After four years of IT directors cutting costs, rising
business confidence is
fuelling demand for new IT.
There is a sharp turnaround from 2003 when IT directors
were still grappling with the downturn. A quarter of
businesses did not spend their full IT budget
last year, according to Gartner.
This year, however, businesses are preparing
for growth and this will mean an accelerated pace of
change for the IT department and an increased complexity
in technology.
Senior IT managers will have to respond with new business
insight and put forward new technology proposals that
add business
value.
At the same time, IT directors must continue
to rationalise internal infrastructure, drive down
costs, improve
services and demonstrate control, according to the
analyst group. Gartner Symposium delegates will hear analysts question
whether software development will meet the demands
of new and
more complex business needs. Continuing shifts
in application infrastructure, as well as the skills to develop and deploy
these in more modern applications, remain key stumbling blocks for many organisations.
IT
directors will have to answer a series of difficult
questions in the coming months: should you build your
own applications or outsource them? Do you have
the right skills available in-house? Are packaged applications the answer?

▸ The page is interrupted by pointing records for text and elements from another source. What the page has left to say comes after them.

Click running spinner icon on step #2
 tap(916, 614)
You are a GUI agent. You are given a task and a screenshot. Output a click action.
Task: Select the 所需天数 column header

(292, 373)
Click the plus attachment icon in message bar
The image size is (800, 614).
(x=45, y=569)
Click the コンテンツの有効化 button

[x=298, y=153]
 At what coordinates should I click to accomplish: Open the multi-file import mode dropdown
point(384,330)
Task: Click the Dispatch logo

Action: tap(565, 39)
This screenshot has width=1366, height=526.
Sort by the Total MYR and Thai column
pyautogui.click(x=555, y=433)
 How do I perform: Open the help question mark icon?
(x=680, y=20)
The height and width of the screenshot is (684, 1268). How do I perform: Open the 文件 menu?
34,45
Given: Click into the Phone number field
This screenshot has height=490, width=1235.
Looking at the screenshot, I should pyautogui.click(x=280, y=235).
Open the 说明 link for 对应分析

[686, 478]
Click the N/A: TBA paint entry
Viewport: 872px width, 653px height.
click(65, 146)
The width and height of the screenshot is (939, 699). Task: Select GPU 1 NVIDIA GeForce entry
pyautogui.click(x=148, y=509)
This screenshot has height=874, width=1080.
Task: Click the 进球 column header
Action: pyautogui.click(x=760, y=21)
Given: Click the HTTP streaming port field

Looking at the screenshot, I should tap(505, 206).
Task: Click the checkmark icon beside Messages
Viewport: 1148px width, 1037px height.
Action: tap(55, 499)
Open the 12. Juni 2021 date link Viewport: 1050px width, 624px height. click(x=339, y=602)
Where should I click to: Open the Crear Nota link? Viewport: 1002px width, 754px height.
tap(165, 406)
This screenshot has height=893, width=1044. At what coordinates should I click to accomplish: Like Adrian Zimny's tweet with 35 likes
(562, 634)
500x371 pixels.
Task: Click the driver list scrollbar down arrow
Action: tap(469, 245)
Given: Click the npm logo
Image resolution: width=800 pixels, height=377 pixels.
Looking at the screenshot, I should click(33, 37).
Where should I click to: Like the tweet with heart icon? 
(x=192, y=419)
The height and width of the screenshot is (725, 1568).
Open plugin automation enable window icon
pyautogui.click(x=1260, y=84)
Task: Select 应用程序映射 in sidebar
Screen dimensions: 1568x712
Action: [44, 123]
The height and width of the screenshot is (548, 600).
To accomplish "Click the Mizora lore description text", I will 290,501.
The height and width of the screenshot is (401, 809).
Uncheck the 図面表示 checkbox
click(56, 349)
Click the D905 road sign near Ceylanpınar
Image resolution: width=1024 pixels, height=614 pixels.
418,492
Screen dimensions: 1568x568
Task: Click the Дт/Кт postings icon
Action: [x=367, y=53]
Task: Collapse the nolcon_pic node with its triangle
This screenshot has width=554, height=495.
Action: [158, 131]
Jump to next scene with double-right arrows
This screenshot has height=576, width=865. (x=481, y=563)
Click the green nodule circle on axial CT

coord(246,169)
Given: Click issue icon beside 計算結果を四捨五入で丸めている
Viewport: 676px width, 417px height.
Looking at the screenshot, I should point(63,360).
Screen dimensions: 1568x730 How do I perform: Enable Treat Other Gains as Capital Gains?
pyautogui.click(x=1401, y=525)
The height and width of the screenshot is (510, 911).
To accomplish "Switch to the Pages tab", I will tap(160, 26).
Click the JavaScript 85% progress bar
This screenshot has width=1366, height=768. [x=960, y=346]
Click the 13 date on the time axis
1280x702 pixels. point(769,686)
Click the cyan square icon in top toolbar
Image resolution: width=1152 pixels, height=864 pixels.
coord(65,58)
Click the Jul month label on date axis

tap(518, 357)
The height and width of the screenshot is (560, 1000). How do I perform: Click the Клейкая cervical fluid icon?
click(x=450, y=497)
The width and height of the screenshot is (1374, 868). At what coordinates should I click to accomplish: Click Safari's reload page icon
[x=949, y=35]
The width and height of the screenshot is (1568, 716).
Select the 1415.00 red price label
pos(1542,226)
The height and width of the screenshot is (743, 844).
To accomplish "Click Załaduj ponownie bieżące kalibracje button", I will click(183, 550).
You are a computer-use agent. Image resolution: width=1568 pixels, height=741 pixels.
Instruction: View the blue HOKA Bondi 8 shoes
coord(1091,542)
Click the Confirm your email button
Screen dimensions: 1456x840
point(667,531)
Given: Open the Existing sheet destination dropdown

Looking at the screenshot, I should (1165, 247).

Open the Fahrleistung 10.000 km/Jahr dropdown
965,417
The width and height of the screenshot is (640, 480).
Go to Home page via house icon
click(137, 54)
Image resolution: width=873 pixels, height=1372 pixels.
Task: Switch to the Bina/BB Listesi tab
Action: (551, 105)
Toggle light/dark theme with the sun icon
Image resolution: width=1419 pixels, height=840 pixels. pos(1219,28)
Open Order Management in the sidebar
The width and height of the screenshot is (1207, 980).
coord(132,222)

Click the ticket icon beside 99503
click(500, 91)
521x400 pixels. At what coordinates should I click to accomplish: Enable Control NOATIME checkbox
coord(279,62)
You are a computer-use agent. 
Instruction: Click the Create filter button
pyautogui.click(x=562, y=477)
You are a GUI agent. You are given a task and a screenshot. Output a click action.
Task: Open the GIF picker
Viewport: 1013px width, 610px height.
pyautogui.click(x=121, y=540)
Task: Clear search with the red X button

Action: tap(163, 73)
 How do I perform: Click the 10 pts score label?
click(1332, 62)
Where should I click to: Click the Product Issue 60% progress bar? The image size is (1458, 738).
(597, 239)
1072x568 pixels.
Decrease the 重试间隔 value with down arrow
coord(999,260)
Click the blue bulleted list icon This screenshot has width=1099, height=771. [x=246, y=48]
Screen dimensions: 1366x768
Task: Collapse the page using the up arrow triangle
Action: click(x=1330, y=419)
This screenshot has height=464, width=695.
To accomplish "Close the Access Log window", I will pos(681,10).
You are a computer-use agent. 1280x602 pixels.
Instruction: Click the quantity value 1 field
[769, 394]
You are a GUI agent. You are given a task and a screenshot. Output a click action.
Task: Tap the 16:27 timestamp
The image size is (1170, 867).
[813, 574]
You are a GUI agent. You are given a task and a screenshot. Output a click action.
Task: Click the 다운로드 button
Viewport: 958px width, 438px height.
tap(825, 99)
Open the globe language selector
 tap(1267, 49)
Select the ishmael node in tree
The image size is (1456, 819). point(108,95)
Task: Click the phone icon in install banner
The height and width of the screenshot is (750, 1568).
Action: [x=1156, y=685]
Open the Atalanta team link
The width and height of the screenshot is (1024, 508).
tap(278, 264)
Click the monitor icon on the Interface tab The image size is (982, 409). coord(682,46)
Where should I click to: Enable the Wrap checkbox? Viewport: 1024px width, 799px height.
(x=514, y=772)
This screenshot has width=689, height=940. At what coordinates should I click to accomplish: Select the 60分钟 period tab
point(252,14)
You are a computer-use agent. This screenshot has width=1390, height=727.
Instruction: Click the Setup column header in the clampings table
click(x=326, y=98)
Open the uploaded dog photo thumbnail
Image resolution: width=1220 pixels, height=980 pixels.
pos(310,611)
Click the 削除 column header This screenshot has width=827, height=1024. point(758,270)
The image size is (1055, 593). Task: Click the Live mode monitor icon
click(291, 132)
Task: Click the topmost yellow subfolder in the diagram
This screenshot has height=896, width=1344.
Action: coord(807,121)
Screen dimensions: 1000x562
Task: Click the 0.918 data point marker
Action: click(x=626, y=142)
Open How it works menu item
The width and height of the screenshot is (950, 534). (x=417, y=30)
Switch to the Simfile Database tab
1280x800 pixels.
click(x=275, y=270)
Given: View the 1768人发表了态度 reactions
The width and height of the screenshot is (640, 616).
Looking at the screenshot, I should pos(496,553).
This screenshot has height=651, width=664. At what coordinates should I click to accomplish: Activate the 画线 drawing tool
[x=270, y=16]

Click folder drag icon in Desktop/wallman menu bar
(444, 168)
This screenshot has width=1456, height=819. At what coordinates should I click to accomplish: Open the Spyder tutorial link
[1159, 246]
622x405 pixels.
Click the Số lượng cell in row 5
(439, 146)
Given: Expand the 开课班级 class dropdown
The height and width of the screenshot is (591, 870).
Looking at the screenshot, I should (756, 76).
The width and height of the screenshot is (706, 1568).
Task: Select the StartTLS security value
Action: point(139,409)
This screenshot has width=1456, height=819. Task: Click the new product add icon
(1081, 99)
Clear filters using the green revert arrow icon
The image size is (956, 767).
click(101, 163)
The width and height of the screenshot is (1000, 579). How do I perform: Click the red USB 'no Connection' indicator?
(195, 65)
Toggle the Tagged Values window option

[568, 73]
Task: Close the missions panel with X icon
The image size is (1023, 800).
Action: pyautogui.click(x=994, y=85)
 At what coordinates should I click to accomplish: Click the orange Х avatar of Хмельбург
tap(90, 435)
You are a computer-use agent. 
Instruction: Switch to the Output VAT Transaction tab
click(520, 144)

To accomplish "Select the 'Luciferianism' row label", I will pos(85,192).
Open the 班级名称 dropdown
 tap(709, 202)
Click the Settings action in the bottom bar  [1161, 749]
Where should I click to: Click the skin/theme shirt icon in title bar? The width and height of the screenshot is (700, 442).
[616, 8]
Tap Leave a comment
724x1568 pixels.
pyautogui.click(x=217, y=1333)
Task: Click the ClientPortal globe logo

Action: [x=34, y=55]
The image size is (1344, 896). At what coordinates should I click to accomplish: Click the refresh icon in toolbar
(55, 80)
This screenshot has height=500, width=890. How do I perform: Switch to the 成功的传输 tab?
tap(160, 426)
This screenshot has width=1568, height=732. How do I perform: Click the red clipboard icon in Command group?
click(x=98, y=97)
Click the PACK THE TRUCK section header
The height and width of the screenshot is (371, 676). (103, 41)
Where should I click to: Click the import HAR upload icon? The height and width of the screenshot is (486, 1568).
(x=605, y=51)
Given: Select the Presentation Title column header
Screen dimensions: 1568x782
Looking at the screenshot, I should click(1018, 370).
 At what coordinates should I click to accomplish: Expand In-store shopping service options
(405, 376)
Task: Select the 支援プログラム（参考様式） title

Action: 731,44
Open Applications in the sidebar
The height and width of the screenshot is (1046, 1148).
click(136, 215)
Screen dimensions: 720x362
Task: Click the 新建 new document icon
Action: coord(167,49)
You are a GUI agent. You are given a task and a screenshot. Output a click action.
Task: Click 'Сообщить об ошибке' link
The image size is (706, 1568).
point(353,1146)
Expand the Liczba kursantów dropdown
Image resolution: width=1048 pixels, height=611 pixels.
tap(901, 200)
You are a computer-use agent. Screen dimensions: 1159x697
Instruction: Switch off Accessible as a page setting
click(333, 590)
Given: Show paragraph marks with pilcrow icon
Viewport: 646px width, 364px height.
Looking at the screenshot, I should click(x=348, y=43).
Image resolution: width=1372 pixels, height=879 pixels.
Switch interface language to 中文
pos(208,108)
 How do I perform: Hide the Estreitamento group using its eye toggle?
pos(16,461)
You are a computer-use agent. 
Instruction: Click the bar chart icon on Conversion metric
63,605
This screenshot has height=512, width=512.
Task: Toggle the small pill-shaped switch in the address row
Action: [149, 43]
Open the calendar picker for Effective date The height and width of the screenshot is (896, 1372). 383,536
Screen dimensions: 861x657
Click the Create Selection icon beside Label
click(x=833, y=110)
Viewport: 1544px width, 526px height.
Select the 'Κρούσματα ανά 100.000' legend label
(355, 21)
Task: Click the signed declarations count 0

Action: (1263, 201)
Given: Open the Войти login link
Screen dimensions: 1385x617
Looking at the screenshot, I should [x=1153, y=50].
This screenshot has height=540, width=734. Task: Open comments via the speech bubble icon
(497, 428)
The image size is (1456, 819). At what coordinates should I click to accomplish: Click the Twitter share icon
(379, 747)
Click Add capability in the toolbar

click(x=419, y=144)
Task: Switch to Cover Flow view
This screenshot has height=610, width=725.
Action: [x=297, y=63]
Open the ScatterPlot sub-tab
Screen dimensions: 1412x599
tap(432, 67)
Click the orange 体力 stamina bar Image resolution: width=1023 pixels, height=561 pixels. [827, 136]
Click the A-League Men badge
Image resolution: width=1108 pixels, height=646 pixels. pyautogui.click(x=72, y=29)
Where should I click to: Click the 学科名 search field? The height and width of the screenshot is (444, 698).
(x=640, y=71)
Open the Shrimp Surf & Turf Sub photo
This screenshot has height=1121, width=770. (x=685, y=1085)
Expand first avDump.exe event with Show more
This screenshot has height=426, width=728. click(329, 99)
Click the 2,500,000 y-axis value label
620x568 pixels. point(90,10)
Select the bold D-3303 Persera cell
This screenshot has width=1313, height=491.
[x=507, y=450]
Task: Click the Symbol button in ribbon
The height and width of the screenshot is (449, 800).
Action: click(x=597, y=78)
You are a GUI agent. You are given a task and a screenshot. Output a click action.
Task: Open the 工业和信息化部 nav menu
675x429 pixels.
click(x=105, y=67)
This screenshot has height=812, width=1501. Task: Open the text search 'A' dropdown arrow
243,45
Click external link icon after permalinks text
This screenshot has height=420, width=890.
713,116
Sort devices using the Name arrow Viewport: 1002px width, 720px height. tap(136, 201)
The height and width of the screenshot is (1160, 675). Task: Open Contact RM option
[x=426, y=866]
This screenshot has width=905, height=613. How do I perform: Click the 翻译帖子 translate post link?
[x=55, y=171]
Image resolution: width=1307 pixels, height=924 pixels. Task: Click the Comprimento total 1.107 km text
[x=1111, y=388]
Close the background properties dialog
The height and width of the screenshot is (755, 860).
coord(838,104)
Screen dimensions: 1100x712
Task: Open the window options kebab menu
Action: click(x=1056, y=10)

Should application development be outsourced?
Any opportunity to hand over responsibility
for aspects of IT - whether through an offshore outsourcer
or a UK-based company - needs consideration, Gartner
will warn. Mistakes could leave organisations signed into a contract that cannot
handle
the changing demands of the business.
IT infrastructure will also need to be
refreshed because many companies have delayed upgrading
their PC and server hardware, making their existing
infrastructure
unlikely to cope as business picks up, delegates will be told.
Users seeking
to update their infrastructure will benefit from a
price war among server manufacturers.
Hewlett-Packard
has launched a campaign to lure Sun users, and Sun
is offering low-cost server hardware
based on the AMD Opteron64 processor.
Roger Fulton,
vice president of research at Gartner, said, "It
is a good time for users to buy and reap the rewards
of low-cost servers." Gartner
also expects users to start rolling out mobile infrastructures to support business
agility.
Gartner has coined the term "real-time enterprise" to
describe how businesses need to react to change. Wireless
technology and mobile computing
devices will be key to the future of both the real-time enterprise and a
new generation of consumer products and services, Gartner
said.
Gartner trends
- Careful consideration should be given
to outsourcing
- IT infrastructure should be refreshed
to cope with changing technology
- Users buying now
can take advantage of a supplier price war
- Mobile
infrastructures can support businesses.